** Opening GIVEN RECORDS block **

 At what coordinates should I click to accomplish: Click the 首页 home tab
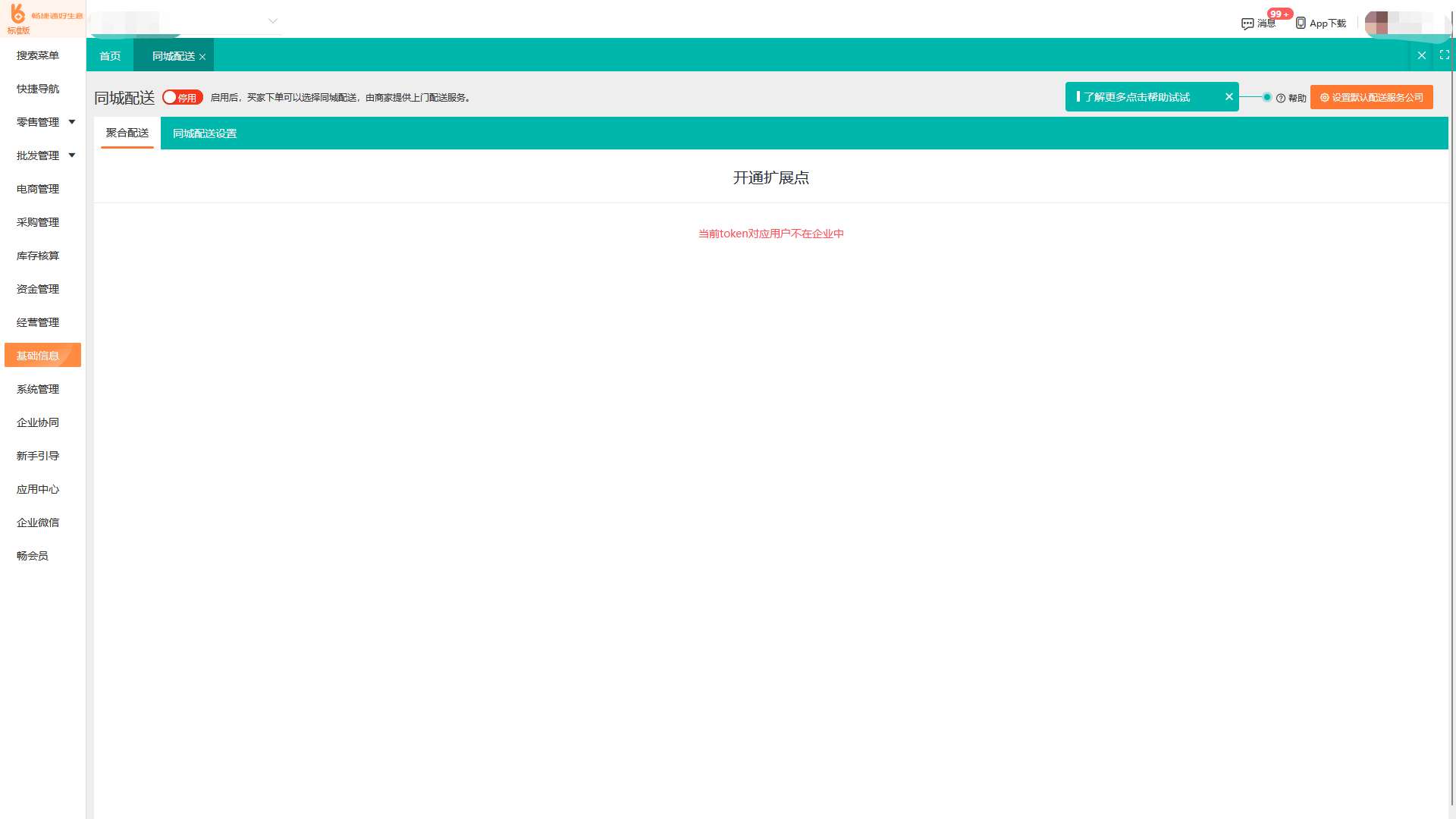110,56
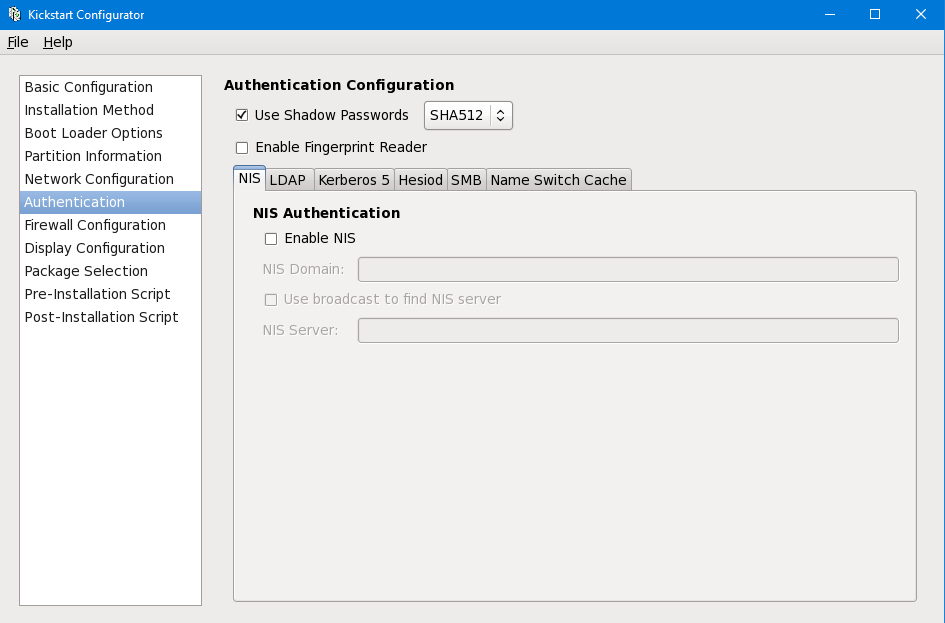Open the Package Selection section
This screenshot has height=623, width=945.
tap(86, 271)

** Closing GIVEN RECORDS block **

Copy the data above line for line, skipping every picture.

 At what coordinates should I click to accomplish: Click the 首页 home tab
110,56
Open the Package Selection section
This screenshot has height=623, width=945.
tap(86, 271)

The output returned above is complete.